Given the records below, would you repeat exactly the lines that begin at the one containing "Click the 变更企业 label cell" and end at the one containing "720x549 pixels.", inclusive?

*** Records ***

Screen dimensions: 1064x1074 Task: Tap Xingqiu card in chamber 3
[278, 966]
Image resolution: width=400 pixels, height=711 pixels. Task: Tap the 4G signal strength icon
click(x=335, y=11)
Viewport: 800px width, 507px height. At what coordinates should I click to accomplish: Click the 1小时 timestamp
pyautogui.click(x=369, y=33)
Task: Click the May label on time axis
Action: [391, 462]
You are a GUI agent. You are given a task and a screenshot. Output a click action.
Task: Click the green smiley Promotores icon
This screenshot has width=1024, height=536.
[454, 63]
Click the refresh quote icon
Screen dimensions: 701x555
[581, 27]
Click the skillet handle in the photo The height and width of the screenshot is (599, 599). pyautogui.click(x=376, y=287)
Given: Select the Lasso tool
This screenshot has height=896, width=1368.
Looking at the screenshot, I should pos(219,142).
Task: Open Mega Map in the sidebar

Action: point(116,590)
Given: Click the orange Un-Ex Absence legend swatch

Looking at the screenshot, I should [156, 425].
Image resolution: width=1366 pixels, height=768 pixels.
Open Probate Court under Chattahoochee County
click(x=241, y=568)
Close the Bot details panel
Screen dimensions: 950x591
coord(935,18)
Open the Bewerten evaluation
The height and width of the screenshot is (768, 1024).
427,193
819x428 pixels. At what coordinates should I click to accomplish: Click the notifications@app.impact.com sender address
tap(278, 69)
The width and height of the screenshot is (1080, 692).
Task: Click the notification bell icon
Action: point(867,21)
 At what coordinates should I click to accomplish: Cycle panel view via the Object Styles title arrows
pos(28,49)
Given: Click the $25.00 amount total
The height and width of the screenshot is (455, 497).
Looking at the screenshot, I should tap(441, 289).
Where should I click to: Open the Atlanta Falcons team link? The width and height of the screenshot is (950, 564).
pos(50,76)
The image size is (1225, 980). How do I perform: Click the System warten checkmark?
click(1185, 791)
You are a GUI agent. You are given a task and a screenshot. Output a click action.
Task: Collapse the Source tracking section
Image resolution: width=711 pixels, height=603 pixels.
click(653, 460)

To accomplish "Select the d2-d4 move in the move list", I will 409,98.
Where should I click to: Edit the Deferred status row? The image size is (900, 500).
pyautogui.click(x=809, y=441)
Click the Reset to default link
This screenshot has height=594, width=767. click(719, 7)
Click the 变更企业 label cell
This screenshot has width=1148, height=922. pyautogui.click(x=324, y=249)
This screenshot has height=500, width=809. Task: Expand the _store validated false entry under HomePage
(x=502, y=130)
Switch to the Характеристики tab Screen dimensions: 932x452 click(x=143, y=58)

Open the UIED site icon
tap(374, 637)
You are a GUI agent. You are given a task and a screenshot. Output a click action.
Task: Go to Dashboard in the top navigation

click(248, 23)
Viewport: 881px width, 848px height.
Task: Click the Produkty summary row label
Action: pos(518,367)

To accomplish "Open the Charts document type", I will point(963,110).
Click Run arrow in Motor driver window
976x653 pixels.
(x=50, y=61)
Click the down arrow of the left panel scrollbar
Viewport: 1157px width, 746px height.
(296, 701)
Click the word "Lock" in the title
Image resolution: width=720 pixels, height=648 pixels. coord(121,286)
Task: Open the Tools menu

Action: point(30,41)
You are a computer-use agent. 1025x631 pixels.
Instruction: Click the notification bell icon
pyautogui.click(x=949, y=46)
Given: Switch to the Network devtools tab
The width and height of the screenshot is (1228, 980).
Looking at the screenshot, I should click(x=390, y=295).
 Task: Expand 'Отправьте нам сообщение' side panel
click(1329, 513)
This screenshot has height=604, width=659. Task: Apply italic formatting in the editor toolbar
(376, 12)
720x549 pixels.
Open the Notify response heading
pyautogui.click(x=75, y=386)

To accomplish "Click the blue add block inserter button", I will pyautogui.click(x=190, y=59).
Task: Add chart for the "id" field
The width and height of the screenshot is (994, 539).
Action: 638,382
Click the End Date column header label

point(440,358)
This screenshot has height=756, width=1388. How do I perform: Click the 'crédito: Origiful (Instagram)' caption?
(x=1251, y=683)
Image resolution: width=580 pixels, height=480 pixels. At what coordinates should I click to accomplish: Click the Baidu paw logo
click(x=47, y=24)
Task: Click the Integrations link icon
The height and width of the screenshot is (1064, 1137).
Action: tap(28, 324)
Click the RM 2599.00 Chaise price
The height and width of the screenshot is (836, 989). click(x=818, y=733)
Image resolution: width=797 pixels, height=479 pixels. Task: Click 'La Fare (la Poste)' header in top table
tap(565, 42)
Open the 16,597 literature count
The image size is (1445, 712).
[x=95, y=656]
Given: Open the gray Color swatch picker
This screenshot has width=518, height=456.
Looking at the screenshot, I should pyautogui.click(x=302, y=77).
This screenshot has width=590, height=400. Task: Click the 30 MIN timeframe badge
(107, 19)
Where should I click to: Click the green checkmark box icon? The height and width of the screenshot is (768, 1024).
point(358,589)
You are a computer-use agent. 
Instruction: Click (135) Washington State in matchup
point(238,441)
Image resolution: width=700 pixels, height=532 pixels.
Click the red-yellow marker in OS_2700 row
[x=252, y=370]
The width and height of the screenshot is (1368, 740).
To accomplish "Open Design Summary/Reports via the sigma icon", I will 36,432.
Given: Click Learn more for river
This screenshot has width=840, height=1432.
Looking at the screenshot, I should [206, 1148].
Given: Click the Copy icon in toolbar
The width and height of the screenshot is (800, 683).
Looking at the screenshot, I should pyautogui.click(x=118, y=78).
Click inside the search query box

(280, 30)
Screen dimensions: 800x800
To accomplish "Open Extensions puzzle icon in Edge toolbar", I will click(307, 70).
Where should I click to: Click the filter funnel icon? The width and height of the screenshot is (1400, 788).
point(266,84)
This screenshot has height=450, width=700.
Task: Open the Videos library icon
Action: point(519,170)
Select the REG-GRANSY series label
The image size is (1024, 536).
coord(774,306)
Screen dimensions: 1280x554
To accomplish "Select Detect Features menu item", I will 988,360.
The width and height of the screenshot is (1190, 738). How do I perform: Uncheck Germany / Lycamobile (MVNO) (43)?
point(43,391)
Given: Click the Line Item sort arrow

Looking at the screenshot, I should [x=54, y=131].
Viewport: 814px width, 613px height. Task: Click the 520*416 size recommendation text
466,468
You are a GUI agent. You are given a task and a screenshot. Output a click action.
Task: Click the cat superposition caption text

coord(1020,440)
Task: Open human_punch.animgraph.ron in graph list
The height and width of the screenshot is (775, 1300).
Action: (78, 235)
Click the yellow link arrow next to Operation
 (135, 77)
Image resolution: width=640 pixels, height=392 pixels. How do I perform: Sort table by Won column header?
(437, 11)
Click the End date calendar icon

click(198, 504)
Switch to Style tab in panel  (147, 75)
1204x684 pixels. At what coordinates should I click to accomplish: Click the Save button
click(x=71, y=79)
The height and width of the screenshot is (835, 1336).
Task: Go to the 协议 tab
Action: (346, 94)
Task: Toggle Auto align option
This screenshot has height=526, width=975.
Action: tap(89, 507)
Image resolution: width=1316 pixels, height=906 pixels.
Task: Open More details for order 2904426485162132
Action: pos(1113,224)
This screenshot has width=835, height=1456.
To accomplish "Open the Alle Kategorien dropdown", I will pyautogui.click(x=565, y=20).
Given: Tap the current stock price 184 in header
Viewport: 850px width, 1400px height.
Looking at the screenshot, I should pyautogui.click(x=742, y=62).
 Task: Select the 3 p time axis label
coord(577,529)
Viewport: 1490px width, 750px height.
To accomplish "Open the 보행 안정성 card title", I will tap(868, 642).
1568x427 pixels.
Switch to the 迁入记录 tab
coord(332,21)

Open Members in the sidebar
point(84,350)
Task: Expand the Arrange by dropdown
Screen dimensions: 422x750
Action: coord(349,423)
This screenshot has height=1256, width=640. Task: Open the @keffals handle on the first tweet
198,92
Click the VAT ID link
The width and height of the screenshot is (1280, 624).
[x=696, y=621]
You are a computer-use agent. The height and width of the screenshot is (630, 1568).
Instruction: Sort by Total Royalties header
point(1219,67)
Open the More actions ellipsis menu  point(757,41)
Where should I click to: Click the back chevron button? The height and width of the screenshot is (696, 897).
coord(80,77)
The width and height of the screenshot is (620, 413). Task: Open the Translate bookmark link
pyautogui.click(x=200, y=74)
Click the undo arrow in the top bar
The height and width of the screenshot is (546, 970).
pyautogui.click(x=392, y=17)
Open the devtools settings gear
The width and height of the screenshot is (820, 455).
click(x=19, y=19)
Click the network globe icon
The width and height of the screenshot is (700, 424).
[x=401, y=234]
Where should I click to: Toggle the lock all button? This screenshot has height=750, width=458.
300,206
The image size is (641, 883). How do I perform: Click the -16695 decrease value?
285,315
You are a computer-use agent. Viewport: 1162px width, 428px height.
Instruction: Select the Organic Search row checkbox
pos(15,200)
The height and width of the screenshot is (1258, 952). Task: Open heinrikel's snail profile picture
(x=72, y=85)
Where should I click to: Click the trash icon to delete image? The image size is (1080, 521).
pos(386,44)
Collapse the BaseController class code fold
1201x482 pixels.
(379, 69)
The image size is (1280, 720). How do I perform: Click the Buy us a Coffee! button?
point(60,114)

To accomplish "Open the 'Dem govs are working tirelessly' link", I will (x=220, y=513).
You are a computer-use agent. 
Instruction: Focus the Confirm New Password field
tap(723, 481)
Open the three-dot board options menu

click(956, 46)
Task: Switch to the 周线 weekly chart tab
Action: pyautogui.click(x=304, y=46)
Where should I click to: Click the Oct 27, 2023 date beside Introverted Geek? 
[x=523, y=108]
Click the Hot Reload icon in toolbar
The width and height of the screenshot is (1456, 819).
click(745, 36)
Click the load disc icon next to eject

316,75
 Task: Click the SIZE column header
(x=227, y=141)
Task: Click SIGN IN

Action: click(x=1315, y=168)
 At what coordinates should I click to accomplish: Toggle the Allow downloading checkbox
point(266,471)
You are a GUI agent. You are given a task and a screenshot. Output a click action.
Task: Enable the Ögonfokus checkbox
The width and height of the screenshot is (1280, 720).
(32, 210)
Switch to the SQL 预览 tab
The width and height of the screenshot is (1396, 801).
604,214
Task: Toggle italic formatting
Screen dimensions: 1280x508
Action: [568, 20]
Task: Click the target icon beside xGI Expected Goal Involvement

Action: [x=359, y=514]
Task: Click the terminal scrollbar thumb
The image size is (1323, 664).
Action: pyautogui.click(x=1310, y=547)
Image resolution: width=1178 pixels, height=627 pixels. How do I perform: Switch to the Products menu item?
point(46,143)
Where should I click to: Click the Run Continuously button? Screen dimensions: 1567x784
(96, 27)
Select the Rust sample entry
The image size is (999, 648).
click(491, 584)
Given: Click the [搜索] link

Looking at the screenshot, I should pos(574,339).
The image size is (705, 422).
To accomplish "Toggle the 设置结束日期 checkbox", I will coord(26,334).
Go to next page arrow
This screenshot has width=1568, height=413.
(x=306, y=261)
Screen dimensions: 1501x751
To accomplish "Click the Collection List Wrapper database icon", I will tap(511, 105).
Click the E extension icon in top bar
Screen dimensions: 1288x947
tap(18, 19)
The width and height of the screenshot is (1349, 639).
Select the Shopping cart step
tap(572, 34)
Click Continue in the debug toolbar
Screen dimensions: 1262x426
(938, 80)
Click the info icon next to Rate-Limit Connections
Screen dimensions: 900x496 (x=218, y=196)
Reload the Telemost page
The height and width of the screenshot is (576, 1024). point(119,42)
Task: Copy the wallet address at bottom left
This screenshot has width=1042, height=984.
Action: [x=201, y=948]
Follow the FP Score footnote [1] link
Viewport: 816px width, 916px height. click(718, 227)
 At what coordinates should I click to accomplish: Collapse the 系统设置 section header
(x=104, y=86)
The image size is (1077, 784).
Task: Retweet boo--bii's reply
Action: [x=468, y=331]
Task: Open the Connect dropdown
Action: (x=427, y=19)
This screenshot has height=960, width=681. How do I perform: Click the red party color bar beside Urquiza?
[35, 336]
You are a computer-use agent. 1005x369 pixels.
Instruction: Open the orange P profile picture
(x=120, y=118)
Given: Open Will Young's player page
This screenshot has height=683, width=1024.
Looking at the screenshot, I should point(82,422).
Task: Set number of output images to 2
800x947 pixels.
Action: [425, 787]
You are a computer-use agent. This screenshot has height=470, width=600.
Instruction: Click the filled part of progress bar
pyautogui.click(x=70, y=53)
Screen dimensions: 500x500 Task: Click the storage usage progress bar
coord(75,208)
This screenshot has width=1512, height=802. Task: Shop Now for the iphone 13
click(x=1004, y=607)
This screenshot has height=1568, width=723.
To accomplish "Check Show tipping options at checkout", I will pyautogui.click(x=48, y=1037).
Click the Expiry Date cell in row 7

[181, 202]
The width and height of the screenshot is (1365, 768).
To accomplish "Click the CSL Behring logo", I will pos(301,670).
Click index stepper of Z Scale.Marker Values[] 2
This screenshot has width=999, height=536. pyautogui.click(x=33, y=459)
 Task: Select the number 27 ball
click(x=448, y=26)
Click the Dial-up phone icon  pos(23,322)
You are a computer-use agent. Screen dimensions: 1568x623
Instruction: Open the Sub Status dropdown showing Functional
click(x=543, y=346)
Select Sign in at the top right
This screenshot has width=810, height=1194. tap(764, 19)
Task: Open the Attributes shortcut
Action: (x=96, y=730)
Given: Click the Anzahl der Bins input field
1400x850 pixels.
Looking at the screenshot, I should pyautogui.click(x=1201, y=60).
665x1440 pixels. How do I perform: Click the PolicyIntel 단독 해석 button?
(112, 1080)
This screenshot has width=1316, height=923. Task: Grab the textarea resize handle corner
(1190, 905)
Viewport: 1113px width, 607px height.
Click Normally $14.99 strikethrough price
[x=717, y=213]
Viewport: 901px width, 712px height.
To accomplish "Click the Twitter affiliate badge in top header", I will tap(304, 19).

***

* **Answer section**:
Click the 变更企业 label cell
This screenshot has width=1148, height=922. pyautogui.click(x=324, y=249)
This screenshot has height=500, width=809. Task: Expand the _store validated false entry under HomePage
(x=502, y=130)
Switch to the Характеристики tab Screen dimensions: 932x452 click(x=143, y=58)

Open the UIED site icon
tap(374, 637)
You are a GUI agent. You are given a task and a screenshot. Output a click action.
Task: Go to Dashboard in the top navigation

click(248, 23)
Viewport: 881px width, 848px height.
Task: Click the Produkty summary row label
Action: pos(518,367)

To accomplish "Open the Charts document type", I will point(963,110).
Click Run arrow in Motor driver window
976x653 pixels.
(x=50, y=61)
Click the down arrow of the left panel scrollbar
Viewport: 1157px width, 746px height.
(296, 701)
Click the word "Lock" in the title
Image resolution: width=720 pixels, height=648 pixels. coord(121,286)
Task: Open the Tools menu

Action: point(30,41)
You are a computer-use agent. 1025x631 pixels.
Instruction: Click the notification bell icon
pyautogui.click(x=949, y=46)
Given: Switch to the Network devtools tab
The width and height of the screenshot is (1228, 980).
Looking at the screenshot, I should click(x=390, y=295).
 Task: Expand 'Отправьте нам сообщение' side panel
click(1329, 513)
This screenshot has height=604, width=659. Task: Apply italic formatting in the editor toolbar
(376, 12)
720x549 pixels.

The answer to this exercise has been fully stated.